(Saved entries)
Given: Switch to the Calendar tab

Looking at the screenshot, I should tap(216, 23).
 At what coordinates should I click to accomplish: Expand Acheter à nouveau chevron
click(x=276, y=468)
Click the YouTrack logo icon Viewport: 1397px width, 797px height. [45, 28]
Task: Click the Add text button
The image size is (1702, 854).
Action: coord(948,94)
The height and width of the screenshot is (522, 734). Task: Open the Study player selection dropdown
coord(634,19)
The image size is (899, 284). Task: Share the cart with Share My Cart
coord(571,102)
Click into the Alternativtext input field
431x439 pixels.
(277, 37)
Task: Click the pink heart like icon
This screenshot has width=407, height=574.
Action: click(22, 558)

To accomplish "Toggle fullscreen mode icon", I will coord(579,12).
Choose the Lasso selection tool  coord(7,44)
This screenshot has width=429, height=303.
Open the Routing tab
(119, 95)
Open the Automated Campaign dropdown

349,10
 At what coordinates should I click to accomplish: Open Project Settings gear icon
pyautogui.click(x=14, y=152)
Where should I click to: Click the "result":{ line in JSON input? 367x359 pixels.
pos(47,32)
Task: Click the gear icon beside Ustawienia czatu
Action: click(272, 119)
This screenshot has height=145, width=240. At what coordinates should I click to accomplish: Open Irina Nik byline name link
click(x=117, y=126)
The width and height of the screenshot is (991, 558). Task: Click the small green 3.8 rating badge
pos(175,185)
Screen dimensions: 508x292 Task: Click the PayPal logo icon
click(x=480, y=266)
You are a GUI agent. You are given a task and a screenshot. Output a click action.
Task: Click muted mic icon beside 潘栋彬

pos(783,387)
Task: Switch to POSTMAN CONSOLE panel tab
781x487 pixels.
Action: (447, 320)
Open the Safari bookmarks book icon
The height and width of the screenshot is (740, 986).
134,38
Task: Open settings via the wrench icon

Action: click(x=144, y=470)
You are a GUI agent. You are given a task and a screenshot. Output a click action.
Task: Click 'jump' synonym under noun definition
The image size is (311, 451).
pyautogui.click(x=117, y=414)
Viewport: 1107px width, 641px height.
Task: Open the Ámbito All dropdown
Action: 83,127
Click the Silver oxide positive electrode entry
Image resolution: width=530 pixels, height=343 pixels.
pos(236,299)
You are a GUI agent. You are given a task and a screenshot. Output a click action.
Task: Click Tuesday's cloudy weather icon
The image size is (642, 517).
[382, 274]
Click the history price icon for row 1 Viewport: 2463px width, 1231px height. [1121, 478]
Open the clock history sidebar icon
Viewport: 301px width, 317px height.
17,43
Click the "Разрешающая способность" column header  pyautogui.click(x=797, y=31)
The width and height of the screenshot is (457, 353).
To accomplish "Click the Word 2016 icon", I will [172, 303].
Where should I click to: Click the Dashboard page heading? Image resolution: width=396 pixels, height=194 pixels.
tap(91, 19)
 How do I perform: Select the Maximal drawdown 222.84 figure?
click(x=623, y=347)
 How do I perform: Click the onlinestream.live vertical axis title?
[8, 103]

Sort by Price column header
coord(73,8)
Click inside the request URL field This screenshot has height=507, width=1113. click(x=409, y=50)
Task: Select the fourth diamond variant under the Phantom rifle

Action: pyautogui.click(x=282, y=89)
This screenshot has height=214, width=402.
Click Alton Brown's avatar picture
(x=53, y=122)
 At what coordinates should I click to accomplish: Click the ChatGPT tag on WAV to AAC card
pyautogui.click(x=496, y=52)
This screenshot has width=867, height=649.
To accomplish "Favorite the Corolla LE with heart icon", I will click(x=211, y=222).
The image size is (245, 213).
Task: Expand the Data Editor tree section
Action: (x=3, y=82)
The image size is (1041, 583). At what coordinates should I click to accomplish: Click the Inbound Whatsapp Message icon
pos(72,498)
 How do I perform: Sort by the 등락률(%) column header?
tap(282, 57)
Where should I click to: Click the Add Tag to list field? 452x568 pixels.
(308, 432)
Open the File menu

## DIRECTIONS:
Search the lines above for the string "history" and copy each line that has it.

## ANSWER BOX:
Click the history price icon for row 1 Viewport: 2463px width, 1231px height. [1121, 478]
Open the clock history sidebar icon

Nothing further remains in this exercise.